5. We considered the submissions of the learned counsel for the Petitioner and examined the records. Upon perusal of the chronology of events in this case, we find that this is the third writ petition filed by the Petitioner herein with regard to the pre-deposit of the sum of Rs.1.51 lakhs. By W.P. No. 30324 of 2019, the order dated 30.09.2019 of the DRAT was challenged on the ground that it violates the judgment in Mardia Chemicals in as much as the Petitioner is still at the threshold and the appeal before the DRAT was equivalent to a proceeding before a court of first instance. The same contention was raised in W.P. No.519 of 2019 by again relying on Mardia Chemicals and by contending that the Petitioner's appeal is against an order under Section 5 of the Limitation Act and not under Section 17 of the SARFAESI Act. By order dated 20.01.2020, a Division Bench of this Court rejected the said contention and exercised discretion to the limited extent of granting two weeks time from the date of receipt of the order dated 20.01.2020 to make the pre-deposit. The present writ petition is filed in these facts and circumstances. On each of the two previous occasions, the fact situation was that the Petitioner had been directed to make the pre-deposit as a condition precedent to maintain the appeal. The fact situation prevailing, at this juncture, remains unchanged except to the limited extent that the Petitioner has remitted the pre-deposit. Thus, in the two earlier writ petitions, the Petitioner could have challenged the constitutional validity of Section 18(1) of the SARFAESI Act and the second proviso thereto but chose not to do so. In sum, the Petitioner is contending for the third time that the DRAT order is an order in a Section 5 application and not in an application under Section 17 of the SARFAESI Act. The only difference in the present case is that the Petitioner also challenges the constitutional validity of Section 18(1) of the SARFAESI Act and the second proviso thereto albeit on grounds raised on two earlier occasions.

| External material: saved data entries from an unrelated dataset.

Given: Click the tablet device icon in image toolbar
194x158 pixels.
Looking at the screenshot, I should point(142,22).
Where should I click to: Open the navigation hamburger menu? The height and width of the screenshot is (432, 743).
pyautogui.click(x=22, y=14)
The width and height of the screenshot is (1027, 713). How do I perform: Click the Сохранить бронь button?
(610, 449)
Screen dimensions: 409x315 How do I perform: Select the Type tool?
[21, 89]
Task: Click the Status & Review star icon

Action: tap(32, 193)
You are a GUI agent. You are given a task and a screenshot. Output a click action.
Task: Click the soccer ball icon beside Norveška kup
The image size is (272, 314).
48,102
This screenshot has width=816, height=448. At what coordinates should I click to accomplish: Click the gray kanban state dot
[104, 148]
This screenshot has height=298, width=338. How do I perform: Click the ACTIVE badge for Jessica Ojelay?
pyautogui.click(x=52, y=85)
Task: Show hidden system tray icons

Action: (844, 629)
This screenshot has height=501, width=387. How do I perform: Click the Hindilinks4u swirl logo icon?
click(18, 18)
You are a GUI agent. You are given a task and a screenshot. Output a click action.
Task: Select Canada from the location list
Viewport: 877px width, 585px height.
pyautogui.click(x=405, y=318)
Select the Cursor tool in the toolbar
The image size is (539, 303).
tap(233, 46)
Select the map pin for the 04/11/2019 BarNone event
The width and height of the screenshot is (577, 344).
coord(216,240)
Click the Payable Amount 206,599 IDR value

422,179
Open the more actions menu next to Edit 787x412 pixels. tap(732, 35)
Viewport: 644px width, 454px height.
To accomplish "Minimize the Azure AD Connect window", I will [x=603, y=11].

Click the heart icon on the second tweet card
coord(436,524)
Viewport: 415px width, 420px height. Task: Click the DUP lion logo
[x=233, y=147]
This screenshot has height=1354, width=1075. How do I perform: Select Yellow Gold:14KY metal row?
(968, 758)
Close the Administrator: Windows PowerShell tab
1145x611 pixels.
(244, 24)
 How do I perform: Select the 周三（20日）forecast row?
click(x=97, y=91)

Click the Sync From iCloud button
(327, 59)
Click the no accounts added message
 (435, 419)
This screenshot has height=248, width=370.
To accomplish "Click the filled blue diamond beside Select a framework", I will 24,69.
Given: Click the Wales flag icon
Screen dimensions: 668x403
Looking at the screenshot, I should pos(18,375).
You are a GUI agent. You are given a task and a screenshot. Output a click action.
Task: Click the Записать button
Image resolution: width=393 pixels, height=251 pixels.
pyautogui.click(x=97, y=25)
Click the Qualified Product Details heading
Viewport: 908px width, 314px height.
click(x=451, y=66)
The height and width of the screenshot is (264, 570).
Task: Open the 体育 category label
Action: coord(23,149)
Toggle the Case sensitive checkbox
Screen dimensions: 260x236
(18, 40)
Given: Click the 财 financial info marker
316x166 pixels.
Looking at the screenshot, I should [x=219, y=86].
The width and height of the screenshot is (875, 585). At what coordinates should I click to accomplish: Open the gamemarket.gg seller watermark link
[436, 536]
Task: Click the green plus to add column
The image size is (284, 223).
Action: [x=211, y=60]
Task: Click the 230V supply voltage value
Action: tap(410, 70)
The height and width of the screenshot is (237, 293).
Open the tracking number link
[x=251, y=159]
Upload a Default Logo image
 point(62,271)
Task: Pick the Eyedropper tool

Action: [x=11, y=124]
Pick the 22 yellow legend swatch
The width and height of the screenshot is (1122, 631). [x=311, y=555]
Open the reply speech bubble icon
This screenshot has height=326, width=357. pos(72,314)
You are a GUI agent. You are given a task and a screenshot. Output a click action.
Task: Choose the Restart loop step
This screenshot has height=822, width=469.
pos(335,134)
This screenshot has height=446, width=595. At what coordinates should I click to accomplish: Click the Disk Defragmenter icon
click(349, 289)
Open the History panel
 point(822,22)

6. In K.K.MODI Vs. K.N.MODI AND OTHERS (1998) 3 SCC 573, the Hon'ble Supreme Court dealt with re-litigation as an example of abuse of process and held as under:
“44. One of the example cited as an abuse of process of the court is re-litigation. It is an abuse of the process of the Court and contrary to justice and public policy for a party to re-litigate the same issue which has already been tried and decided earlier against him. The re-litigation may or may not be barred as res judicata. But if the same issue is sought to be re-agitated, it also amounts to an abuse of the process of the Court. A proceeding being filed for a collateral purpose, or a spurious claim being made in litigation may also in a given set of facts amount to an abuse of process of the court. Frivolous or vexatious proceedings may also amount to an abuse of the process of the court especially where the proceedings are absolutely groundless. The Court then has the power to stop such proceedings summarily and prevent the time of the public and the court from being wasted. Undoubtedly, it is a matter of the Court's discretion whether such proceedings should be stopped or not; and this discretion has to be exercised with circumspection. It is a jurisdiction which should be sparingly exercised, and exercised only in special cases. The Court should also be satisfied that there is no chance of the suit succeeding.”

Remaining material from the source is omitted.